Des bureaux aux fourneaux. Imen, 35 ans, mère de trois enfants, vit à Corbeil-Essonnes (91). Quand elle quitte la Tunisie en 2007 pour arriver en France avec son époux (dont elle s’est séparée depuis), elle a un diplôme de « communication organisationnelle » en poche. Faute d’équivalence en France, elle doit se contenter d’un poste d’assistante de gestion dans une entreprise de gestion, qui finit par déposer le bilan en 2015.
Alors qu’elle est encore en poste, Imen s’exerce à faire des gâteaux pour ses enfants… tant bien que mal. « Quand j’ai accouché de ma fille, je ne savais même pas faire un gâteau au yaourt ! », rit-elle aujourd’hui. Cela ne l’a pas empêché de persévérer : « Plus je faisais des gâteaux simples, plus j’avais envie d’en faire des compliqués. Je me lançais des challenges. C’est mon entourage qui m’a poussé à franchir le pas ». En effet, Imen commence à confectionner des gâteaux pour la famille, puis ses amis, puis les amis des amis jusqu’à ce qu’elle crée sa page « Lili Gourmandises » sur Facebook et Instagram.

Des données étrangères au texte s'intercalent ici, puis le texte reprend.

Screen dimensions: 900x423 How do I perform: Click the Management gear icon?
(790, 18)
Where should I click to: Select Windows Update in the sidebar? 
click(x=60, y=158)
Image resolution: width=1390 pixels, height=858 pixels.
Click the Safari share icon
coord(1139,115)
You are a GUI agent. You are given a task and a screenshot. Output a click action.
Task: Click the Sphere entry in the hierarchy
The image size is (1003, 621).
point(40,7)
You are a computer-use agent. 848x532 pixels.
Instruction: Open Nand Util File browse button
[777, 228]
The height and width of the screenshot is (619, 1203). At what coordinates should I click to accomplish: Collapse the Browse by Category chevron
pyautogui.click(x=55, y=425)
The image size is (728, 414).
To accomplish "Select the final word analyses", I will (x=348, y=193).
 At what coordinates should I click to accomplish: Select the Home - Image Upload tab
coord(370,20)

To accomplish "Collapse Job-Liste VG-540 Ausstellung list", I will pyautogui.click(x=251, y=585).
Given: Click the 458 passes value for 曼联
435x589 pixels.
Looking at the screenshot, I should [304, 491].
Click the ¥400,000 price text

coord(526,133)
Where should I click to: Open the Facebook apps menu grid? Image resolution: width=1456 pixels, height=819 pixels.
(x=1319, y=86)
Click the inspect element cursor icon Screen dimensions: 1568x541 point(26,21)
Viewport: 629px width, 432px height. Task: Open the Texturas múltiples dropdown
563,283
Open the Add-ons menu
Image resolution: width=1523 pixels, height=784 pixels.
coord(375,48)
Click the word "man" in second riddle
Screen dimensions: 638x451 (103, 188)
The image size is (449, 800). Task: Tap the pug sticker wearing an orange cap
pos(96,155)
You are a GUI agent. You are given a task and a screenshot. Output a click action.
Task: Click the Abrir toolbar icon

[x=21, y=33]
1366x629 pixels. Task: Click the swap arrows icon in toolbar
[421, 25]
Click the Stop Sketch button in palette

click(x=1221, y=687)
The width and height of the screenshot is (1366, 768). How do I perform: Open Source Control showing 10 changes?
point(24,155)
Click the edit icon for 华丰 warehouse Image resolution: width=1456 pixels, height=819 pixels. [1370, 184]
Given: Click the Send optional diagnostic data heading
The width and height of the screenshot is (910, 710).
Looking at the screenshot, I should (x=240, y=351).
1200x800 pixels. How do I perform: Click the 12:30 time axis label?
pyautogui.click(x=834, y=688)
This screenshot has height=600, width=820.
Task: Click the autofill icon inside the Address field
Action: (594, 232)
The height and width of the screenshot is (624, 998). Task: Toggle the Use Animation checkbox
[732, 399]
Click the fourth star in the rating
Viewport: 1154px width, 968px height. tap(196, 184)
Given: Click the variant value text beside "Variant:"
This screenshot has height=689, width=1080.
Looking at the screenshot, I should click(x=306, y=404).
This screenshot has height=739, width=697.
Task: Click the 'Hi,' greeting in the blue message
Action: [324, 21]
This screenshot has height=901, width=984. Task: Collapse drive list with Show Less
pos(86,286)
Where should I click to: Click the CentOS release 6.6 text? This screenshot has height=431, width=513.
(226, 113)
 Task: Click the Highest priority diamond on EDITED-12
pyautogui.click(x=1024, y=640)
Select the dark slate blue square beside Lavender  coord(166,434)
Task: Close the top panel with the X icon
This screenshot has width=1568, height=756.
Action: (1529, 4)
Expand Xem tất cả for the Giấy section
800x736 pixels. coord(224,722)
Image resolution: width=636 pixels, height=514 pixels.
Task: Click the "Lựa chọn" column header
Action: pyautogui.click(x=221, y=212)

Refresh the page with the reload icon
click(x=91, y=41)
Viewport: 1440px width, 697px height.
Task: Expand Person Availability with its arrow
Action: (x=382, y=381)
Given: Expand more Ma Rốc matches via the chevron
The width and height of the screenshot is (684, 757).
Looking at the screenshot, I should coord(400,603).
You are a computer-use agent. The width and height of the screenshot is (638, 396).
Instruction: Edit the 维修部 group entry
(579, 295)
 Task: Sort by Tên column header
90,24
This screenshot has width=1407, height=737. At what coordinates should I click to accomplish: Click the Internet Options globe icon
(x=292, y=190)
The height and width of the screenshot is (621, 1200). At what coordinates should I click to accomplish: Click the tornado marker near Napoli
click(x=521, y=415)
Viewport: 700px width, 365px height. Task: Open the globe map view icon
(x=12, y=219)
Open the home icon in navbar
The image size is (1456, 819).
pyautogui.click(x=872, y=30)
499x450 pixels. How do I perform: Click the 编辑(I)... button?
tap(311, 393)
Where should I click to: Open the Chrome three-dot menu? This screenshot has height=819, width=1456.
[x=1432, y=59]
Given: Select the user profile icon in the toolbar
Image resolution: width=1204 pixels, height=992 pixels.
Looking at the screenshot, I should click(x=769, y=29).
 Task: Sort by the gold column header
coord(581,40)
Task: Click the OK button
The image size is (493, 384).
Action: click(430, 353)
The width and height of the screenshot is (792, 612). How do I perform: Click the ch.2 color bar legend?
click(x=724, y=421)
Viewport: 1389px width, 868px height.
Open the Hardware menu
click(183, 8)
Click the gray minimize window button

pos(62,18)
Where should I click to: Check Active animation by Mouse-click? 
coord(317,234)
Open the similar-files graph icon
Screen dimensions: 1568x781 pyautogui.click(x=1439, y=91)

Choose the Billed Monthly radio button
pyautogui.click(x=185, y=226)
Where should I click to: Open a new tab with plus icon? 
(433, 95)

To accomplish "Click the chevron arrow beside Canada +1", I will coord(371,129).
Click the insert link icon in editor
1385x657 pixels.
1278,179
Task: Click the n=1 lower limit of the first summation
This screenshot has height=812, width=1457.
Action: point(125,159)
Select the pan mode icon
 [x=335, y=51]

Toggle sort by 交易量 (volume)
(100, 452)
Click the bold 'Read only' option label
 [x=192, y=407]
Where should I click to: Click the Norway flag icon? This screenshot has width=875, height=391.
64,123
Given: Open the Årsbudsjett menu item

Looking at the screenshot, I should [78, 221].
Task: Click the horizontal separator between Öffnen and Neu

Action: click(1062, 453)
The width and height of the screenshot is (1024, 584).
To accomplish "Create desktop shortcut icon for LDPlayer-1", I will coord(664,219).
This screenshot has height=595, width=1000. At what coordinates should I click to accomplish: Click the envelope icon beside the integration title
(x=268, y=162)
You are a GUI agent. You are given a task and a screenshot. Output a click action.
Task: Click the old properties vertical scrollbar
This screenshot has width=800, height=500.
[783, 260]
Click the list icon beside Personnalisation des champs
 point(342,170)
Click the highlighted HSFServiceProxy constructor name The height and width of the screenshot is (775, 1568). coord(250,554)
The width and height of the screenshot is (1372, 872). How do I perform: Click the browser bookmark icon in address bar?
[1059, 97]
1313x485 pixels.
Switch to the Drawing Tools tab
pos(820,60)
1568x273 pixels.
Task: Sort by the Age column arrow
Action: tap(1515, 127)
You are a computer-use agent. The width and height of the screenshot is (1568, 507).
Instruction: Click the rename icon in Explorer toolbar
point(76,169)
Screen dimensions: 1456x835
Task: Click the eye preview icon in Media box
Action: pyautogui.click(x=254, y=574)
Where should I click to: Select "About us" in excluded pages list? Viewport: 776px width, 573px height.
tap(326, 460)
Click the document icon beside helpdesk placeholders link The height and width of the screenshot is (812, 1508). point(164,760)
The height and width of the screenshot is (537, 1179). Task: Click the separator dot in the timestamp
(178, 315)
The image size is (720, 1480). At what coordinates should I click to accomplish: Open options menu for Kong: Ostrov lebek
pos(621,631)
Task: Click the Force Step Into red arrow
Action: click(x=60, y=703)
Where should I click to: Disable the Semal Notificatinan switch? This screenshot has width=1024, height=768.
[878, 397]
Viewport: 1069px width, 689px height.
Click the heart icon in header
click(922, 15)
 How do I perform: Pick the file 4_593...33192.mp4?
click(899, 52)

Lassée de la vie de bureau, Imen commence alors à confectionner des gâteaux pour les particuliers. Cap sur l’artisanat et les métiers manuels qui l’attirent particulièrement. Elle fixe sa priorité : « l’école Ferrandi ou rien ! », un des meilleurs endroits pour apprendre la pâtisserie. Après avoir passé une sélection écrite et orale, elle finit par être retenue parmi les 24 lauréats sur quelque 300 candidats au départ. Son CAP pâtisserie sur une année lui coûte 10 000 euros, en partie financé par ses économies et celles de son mari.
Son projet : ouvrir une pâtisserie-salon de thé d’ici 5 ans avec des bons produits, du fait maison en banlieue « car on n’a quasiment rien ici à part Paul ou les enseignes de surgelés ». En attendant, depuis qu’elle a eu son diplôme en 2017, elle a trouvé un poste en CDI dans un hôtel parisien, où elle est entrée comme commis avant de devenir chef de partie, à la tête d’une équipe de quatre personnes.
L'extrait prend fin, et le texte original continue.